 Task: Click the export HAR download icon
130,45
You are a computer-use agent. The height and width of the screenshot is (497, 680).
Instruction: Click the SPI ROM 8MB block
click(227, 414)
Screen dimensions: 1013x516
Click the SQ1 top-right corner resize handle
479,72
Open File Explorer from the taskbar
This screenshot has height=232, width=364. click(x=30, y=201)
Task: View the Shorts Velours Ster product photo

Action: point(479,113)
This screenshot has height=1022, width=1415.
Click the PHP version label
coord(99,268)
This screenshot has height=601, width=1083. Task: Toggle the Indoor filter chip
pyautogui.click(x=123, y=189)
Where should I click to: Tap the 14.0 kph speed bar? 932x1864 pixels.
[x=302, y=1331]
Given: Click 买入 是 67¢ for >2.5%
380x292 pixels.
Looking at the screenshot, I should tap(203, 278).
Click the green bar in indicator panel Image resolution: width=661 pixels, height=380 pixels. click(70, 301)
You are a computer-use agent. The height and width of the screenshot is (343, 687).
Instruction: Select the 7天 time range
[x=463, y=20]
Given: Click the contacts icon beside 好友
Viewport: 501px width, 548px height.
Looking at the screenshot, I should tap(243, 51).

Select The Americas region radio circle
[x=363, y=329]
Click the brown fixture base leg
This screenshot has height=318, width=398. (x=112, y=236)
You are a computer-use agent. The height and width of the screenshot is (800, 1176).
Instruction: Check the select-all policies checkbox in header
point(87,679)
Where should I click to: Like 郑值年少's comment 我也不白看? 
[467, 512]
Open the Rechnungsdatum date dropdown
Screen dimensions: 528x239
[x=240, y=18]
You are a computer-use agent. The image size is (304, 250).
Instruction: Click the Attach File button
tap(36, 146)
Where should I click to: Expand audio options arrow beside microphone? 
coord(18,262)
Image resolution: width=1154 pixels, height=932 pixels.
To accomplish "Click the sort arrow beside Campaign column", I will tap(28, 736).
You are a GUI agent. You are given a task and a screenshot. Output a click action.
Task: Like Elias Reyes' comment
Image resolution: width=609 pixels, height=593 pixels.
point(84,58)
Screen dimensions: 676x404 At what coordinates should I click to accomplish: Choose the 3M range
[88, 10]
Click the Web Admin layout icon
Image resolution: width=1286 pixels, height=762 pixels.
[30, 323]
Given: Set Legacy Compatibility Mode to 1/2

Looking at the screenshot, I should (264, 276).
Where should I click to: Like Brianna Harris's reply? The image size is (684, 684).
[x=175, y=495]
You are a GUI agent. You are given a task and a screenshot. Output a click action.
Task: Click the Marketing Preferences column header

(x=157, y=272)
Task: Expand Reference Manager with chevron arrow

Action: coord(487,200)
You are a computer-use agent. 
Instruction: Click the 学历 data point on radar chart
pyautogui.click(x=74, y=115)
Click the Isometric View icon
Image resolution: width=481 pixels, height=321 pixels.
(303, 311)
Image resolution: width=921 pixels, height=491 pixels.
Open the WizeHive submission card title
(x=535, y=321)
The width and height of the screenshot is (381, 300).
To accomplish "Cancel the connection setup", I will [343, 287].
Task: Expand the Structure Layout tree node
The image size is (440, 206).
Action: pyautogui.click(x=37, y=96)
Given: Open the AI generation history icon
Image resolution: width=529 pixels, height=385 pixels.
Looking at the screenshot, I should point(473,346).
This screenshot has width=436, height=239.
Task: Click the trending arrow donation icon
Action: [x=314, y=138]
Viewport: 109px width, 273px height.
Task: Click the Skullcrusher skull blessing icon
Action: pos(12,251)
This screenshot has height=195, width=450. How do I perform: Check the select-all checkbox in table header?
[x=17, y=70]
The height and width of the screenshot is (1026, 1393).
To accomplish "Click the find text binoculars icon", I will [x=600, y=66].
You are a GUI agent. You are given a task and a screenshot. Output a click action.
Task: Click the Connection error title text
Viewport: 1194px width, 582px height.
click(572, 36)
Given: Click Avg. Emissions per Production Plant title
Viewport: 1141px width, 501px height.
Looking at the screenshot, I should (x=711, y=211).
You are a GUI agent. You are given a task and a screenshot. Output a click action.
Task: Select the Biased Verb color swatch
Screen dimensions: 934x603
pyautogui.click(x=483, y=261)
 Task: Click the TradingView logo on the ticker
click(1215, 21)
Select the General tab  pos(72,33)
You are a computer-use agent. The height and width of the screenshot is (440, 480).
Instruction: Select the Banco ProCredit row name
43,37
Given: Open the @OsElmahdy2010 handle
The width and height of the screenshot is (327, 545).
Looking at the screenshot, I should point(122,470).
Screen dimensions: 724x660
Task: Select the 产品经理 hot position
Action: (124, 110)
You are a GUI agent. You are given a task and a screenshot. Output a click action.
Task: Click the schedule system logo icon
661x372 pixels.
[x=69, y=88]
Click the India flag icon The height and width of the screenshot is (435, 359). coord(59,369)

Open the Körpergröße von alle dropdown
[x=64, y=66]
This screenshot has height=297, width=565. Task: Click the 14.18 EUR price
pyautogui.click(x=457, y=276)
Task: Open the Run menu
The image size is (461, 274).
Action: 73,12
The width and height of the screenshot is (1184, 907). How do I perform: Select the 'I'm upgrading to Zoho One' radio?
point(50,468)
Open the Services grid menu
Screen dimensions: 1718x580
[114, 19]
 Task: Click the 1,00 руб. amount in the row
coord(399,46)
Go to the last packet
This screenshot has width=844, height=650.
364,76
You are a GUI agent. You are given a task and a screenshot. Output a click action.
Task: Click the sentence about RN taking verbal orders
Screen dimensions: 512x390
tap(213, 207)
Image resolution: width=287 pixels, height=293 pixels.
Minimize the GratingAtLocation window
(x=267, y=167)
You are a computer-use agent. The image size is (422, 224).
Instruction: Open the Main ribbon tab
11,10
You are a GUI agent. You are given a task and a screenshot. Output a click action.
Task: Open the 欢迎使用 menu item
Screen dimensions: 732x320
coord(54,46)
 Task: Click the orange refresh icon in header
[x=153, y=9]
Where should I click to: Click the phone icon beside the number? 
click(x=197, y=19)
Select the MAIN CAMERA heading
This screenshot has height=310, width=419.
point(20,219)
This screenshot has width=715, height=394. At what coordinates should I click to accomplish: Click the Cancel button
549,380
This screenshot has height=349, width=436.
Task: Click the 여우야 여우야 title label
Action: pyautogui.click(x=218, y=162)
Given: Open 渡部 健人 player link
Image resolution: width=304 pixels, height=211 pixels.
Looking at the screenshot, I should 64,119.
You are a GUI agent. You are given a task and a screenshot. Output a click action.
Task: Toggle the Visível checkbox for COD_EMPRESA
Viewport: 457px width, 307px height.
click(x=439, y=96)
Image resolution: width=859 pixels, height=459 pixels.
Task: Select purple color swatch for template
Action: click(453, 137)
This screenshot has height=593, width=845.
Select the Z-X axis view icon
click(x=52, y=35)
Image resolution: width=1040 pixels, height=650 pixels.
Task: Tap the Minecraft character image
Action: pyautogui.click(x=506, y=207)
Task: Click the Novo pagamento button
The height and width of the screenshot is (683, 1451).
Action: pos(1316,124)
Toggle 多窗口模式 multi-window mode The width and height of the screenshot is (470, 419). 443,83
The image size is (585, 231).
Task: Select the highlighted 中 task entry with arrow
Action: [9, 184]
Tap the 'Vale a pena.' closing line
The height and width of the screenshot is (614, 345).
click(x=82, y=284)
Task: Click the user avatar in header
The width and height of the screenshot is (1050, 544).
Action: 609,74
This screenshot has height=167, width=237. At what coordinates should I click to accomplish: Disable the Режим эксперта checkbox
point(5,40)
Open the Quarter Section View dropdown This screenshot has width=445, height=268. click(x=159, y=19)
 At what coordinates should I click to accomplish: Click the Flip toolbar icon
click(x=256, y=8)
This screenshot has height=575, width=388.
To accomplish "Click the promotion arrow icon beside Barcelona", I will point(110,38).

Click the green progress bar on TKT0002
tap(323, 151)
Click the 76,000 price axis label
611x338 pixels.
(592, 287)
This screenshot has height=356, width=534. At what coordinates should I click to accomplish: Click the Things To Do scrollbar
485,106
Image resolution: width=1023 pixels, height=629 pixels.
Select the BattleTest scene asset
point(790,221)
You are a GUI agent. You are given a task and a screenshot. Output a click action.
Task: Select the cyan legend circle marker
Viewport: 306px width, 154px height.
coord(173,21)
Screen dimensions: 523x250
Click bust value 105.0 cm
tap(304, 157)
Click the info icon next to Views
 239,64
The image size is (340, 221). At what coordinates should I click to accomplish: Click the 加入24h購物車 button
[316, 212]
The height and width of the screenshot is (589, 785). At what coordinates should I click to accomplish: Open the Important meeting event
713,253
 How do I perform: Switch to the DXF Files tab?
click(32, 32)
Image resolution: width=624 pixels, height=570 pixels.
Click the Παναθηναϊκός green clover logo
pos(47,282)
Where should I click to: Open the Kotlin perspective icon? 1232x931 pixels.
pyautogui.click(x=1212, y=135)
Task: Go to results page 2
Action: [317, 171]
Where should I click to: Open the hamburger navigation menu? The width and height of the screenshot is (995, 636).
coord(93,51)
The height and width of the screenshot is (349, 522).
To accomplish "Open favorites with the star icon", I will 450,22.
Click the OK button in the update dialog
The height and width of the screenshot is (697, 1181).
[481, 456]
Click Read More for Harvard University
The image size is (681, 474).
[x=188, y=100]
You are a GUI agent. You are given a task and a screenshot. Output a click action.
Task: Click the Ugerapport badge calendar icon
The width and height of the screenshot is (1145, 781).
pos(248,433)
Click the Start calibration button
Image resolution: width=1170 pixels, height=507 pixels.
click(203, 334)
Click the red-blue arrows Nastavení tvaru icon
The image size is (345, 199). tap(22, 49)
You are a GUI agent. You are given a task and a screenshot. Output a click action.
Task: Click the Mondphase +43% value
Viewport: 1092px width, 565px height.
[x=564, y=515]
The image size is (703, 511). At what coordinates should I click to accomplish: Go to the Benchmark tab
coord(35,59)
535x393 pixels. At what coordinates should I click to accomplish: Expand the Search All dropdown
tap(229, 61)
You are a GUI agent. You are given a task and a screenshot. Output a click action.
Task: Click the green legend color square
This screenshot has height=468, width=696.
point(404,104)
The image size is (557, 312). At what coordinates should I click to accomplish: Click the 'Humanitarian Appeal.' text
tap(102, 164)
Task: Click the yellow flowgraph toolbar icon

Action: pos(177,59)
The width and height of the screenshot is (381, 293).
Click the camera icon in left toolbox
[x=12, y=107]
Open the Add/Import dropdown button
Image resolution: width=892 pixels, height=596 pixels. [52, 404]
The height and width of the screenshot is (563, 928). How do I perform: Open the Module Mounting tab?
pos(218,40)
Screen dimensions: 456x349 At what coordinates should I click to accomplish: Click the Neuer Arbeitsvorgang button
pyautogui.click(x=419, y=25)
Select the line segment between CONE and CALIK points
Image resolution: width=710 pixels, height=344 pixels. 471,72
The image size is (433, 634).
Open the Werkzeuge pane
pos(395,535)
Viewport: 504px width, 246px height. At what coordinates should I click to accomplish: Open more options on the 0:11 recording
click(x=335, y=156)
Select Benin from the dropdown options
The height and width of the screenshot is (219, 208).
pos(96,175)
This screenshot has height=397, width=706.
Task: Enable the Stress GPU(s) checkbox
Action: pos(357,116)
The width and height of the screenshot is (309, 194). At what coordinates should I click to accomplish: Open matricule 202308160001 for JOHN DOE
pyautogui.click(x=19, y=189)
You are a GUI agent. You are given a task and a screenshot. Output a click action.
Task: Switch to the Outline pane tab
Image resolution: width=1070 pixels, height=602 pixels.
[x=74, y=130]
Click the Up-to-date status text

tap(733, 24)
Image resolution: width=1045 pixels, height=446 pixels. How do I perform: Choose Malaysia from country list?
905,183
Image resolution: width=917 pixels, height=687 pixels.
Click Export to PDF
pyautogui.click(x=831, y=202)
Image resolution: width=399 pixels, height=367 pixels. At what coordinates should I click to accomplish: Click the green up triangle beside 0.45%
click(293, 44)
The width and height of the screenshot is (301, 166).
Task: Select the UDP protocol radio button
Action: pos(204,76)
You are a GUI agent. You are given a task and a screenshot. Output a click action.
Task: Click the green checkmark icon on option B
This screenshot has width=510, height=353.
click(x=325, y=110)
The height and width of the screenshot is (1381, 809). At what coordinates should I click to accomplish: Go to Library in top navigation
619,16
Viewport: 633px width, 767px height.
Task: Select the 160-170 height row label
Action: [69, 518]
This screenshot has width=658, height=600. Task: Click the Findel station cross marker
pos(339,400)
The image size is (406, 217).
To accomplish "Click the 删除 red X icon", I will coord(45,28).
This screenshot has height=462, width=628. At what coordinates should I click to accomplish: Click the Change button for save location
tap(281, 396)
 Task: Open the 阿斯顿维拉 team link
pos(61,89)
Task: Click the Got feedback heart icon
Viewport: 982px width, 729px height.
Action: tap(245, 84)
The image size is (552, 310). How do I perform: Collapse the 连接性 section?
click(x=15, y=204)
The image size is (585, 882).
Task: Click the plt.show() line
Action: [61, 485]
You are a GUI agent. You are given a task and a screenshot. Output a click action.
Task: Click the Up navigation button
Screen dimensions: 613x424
# # # # # # #
» **DIRECTIONS FOR THIS TASK**
The expected answer is an exact copy of the lines above, beginning at the line with "Click the Παναθηναϊκός green clover logo" and ending at the line with "The height and width of the screenshot is (349, 522).", with both ends in.

» **ANSWER FOR THIS EXERCISE**
Click the Παναθηναϊκός green clover logo
pos(47,282)
Where should I click to: Open the Kotlin perspective icon? 1232x931 pixels.
pyautogui.click(x=1212, y=135)
Task: Go to results page 2
Action: [317, 171]
Where should I click to: Open the hamburger navigation menu? The width and height of the screenshot is (995, 636).
coord(93,51)
The height and width of the screenshot is (349, 522).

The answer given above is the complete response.